Accusations visant Ousmane Sonko : Me Moussa Diop maintient ses propos malgré une convocation jugée irrégulière

L’avocat et homme politique sénégalais Me Moussa Diop s’est retrouvé au cœur d’une controverse judiciaire et politique après avoir été entendu par la Sûreté urbaine de Dakar le lundi 9 mars. Cette audition fait suite à une saisine du Parquet général par le Premier ministre Ousmane Sonko, après des déclarations publiques de l’avocat mettant en cause ses relations avec des personnes appartenant au milieu homosexuel.

Convoqué dans les locaux de la police, Me Moussa Diop a passé une grande partie de la journée à la Sûreté urbaine avant d’être finalement autorisé à repartir libre. Selon ses explications, la procédure n’a pas pu aller plus loin en raison d’un vice de forme dans la convocation. L’avocat affirme que les règles encadrant la poursuite d’un membre du barreau n’ont pas été respectées.

Dans des propos rapportés par le quotidien L’Observateur, la robe noire s’est montrée ferme et sans regret concernant ses déclarations initiales. Il soutient qu’il ne reniera pas ses propos et assure disposer d’éléments pour les étayer. Selon lui, l’affaire n’en est pour l’instant qu’à un stade procédural. Il estime que les autorités se sont limitées à la forme et que le débat de fond n’a pas encore été abordé.

Cette affaire trouve son origine dans le débat politique autour de la législation sur l’homosexualité au Sénégal.

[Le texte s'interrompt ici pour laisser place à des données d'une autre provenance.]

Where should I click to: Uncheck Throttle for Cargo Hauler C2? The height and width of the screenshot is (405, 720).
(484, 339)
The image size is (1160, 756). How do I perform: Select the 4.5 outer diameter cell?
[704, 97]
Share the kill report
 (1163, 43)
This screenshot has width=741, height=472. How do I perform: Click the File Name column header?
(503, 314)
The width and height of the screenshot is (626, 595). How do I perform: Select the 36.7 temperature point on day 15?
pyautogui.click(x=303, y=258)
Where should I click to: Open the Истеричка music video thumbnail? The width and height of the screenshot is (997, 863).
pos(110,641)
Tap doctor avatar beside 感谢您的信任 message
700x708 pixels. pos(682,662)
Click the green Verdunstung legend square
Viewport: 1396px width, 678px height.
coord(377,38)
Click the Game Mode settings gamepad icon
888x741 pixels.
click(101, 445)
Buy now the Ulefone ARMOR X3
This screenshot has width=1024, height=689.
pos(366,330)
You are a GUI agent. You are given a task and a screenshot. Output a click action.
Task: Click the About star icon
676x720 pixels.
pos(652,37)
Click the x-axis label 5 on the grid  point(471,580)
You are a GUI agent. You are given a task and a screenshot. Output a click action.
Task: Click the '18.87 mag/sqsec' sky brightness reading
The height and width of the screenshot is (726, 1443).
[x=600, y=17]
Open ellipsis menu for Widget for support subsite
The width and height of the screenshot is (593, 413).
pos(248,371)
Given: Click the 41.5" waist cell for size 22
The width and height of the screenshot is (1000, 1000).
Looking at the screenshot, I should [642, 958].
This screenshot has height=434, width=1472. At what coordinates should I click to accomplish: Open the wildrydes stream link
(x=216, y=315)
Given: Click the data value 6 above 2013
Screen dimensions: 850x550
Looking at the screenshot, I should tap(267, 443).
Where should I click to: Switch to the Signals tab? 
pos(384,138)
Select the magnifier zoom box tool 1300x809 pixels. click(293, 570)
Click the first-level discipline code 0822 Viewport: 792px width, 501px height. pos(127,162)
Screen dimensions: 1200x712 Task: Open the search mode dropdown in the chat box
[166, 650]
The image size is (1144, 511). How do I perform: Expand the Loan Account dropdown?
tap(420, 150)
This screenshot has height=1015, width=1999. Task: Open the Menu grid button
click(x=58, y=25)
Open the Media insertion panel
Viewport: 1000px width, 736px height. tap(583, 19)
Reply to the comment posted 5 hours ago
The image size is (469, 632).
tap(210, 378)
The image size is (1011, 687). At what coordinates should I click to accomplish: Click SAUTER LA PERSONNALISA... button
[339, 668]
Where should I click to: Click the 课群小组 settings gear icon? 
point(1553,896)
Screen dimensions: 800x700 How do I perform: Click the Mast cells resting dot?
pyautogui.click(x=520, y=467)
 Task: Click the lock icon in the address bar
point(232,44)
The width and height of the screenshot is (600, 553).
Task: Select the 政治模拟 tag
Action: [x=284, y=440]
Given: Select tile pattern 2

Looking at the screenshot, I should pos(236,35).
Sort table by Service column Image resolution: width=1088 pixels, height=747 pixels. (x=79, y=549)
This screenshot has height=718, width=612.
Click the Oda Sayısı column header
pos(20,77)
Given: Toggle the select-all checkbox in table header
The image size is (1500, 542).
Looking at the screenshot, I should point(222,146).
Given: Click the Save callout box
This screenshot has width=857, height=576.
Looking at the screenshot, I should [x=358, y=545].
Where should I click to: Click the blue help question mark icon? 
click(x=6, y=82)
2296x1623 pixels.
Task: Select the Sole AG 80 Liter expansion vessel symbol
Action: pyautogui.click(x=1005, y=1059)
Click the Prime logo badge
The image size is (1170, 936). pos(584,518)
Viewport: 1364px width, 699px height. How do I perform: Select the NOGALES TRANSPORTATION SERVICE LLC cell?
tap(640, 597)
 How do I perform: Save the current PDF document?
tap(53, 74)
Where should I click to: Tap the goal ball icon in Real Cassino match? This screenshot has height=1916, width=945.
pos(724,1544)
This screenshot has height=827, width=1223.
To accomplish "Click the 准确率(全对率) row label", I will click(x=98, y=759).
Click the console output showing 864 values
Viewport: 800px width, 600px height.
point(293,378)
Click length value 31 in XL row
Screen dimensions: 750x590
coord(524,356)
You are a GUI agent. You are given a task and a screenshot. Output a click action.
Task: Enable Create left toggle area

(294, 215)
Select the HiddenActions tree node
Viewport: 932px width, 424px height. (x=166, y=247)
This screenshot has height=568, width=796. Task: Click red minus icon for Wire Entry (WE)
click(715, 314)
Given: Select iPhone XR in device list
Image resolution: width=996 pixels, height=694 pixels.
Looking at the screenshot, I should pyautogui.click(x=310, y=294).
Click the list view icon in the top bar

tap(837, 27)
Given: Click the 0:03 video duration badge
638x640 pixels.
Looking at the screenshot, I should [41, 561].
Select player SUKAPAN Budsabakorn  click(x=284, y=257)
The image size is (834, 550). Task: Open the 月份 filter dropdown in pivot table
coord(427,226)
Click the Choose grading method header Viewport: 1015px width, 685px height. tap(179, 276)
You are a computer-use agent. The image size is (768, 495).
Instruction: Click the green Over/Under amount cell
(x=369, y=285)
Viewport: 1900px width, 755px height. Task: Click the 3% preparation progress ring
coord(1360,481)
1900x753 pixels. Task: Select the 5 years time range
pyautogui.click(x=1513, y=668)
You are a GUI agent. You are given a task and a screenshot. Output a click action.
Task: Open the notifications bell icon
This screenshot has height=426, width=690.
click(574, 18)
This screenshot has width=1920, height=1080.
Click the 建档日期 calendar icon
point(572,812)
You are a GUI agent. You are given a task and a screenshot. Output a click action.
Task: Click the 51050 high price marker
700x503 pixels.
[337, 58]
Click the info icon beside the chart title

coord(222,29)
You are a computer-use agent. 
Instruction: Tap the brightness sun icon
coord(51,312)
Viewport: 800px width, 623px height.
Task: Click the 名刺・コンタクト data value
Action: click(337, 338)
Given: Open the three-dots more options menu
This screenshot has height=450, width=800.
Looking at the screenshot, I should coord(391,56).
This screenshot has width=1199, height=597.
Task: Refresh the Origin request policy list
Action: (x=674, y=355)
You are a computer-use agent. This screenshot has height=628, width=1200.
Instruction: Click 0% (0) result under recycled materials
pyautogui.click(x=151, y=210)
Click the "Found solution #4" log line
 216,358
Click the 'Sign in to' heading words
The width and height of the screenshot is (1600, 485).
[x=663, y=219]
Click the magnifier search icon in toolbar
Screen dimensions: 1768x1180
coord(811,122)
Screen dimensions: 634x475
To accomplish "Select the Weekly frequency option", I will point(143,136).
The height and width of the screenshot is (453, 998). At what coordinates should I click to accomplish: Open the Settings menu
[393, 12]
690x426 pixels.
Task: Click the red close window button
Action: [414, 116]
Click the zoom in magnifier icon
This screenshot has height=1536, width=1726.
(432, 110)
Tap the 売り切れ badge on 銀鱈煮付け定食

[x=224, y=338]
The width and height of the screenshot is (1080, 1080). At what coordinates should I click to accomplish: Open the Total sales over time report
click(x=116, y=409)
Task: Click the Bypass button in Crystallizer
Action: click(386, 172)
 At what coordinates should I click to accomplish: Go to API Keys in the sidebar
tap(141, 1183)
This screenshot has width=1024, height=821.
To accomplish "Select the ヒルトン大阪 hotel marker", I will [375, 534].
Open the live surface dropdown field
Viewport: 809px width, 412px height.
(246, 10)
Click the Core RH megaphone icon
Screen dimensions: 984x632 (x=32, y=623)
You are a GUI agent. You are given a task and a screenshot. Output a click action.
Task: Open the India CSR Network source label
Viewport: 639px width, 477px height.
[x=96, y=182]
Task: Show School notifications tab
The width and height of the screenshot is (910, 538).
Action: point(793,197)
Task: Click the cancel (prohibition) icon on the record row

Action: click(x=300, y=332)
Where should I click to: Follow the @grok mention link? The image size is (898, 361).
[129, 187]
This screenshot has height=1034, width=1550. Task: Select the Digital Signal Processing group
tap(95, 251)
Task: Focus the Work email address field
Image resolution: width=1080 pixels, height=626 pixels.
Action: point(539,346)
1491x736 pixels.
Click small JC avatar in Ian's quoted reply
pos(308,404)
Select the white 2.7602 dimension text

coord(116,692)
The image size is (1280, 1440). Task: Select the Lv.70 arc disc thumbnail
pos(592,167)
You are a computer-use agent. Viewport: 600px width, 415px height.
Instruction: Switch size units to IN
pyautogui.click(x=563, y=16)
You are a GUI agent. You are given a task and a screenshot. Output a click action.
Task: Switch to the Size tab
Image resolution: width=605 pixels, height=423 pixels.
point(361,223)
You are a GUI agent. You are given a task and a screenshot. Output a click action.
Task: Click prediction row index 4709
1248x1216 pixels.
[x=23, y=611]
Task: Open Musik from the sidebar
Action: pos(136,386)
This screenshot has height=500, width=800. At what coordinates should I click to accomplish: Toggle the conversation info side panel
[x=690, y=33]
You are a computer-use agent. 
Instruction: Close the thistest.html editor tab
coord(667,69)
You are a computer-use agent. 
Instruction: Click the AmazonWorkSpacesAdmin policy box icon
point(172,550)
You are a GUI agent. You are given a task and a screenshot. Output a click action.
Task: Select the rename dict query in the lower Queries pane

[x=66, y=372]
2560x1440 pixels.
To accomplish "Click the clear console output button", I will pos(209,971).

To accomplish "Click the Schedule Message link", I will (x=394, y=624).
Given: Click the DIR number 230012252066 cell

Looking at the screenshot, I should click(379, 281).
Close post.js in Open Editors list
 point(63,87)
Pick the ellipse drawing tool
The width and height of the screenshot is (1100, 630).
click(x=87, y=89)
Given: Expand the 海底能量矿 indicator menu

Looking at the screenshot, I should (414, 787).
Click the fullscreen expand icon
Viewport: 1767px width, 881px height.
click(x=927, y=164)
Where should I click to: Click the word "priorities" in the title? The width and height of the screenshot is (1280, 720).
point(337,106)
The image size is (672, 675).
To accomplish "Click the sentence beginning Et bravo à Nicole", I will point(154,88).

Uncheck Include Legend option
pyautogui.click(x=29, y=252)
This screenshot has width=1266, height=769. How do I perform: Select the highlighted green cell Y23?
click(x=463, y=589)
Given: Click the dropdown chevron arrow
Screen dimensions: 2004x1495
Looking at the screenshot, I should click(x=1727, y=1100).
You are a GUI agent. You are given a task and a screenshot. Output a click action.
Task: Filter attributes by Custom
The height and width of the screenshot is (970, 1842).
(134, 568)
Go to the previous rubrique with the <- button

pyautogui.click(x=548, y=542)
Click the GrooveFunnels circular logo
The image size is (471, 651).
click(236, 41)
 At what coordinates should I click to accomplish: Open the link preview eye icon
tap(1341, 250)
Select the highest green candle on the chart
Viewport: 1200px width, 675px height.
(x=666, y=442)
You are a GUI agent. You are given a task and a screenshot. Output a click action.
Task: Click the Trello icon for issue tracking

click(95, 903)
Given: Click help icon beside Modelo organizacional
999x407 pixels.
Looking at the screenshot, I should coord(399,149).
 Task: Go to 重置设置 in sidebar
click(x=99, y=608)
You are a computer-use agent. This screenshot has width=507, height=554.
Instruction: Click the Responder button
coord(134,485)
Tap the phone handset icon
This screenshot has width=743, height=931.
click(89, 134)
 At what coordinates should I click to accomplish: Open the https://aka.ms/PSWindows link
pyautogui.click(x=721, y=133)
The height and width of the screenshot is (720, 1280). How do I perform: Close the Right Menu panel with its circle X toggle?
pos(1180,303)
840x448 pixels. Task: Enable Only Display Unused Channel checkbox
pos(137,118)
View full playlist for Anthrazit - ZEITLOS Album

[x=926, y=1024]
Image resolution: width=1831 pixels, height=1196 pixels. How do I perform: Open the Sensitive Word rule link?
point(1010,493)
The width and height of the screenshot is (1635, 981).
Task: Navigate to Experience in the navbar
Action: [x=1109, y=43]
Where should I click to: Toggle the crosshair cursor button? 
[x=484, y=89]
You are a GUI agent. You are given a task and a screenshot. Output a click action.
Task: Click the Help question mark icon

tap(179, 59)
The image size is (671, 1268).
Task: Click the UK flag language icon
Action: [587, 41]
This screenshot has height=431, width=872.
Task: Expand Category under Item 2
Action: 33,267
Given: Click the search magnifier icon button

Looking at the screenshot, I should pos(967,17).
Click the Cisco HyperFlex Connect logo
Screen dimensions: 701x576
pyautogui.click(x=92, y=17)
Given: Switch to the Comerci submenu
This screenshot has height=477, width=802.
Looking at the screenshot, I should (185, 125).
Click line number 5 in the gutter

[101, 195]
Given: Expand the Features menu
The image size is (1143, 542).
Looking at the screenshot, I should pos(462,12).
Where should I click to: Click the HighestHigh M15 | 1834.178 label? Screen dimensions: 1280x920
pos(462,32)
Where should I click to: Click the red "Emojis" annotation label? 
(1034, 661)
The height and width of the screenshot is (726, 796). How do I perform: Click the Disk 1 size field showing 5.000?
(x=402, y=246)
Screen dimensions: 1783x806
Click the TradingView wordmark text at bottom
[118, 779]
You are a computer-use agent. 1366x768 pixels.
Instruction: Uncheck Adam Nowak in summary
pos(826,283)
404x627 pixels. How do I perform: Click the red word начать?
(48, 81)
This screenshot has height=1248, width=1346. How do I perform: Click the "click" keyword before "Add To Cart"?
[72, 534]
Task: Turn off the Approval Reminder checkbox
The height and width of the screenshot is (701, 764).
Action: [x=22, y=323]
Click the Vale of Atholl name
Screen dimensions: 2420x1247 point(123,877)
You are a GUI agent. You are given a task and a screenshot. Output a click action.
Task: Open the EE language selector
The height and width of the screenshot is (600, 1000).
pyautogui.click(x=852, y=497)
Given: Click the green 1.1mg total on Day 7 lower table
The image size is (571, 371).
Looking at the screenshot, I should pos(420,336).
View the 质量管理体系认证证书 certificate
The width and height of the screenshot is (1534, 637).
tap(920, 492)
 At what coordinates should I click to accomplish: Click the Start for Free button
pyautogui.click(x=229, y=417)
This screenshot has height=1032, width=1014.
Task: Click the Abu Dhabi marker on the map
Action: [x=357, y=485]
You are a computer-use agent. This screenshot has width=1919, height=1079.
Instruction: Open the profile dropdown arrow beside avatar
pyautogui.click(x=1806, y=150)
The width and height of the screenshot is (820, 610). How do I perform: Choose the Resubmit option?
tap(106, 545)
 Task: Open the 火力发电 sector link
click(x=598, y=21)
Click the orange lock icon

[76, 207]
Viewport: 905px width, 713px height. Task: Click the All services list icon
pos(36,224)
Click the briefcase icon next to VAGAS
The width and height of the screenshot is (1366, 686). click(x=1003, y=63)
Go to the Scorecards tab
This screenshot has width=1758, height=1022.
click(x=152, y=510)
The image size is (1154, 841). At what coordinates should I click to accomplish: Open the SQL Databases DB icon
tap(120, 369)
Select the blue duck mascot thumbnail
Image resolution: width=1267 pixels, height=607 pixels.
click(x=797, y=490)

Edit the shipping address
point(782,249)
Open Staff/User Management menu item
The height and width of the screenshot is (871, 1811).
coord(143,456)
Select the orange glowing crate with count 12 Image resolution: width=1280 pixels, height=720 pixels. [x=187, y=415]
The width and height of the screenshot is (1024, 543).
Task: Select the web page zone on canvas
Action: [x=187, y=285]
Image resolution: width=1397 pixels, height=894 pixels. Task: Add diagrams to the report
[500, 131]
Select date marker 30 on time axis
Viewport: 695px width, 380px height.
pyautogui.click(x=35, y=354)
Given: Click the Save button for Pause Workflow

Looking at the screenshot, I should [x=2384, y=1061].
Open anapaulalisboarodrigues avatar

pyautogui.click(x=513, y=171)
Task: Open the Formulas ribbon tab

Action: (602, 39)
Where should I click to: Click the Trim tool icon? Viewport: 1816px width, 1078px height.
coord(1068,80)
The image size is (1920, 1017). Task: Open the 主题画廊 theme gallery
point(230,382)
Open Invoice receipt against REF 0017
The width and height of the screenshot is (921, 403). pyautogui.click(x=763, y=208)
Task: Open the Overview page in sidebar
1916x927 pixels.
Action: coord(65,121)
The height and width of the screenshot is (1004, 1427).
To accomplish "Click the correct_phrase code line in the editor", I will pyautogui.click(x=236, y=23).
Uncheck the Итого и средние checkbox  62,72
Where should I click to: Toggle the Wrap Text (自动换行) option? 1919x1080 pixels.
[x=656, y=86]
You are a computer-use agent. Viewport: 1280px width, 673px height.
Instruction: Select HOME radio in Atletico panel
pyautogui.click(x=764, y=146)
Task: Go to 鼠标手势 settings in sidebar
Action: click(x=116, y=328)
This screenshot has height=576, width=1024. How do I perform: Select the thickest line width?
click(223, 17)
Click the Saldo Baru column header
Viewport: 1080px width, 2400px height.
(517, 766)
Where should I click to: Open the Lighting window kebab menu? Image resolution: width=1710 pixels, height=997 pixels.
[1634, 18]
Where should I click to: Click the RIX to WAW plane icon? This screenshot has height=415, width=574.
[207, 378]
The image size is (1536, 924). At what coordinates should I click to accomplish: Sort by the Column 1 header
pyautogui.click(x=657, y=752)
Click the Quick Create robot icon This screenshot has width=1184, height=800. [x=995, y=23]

Le Premier ministre Ousmane Sonko a récemment défendu devant les députés un projet de loi visant à durcir les peines existantes contre les actes homosexuels. Toutefois, ce choix a suscité des critiques dans certains milieux politiques et religieux qui attendaient plutôt une criminalisation explicite de l’homosexualité, conformément à certaines promesses faites durant la campagne ayant porté le parti Pastef au pouvoir.

Pour justifier la position du gouvernement, Ousmane Sonko avait expliqué devant l’Assemblée nationale que le durcissement des peines prévues par la loi produirait les mêmes effets qu’une criminalisation formelle. Cette position a alimenté le débat public et provoqué des réactions contrastées.

C’est dans ce contexte que Me Moussa Diop, invité sur un plateau de télévision, avait affirmé que le Premier ministre refuserait d’aller vers une criminalisation explicite en raison de relations amicales qu’il entretiendrait avec des personnes appartenant au milieu homosexuel. L’avocat a cependant tenu à préciser qu’il n’accusait pas Ousmane Sonko d’avoir commis des actes contre nature.

Selon lui, ses propos ont été mal interprétés. Il soutient avoir simplement évoqué l’existence de relations amicales avec des personnes issues de ce milieu, sans pour autant faire d’allégation concernant la vie privée ou les comportements personnels du chef du gouvernement. Pour illustrer son argument, il affirme que le fait d’avoir des amis appartenant à un secteur donné ne signifie pas que l’on partage leur profession ou leurs pratiques.

Sur le plan juridique, Me Moussa Diop conteste également la régularité de la procédure engagée contre lui. Il rappelle que, conformément aux dispositions encadrant le statut des avocats, toute convocation d’un membre du barreau doit obligatoirement passer par le Parquet général et non directement par le procureur. Selon lui, cette règle n’aurait pas été respectée dans son cas, ce qui expliquerait l’arrêt de la procédure à ce stade.

Pour l’heure, la convocation reste suspendue en attendant une éventuelle régularisation de la procédure. L’affaire pourrait toutefois connaître de nouveaux développements si les autorités judiciaires décident de reprendre la procédure dans le respect des formes prévues par la loi.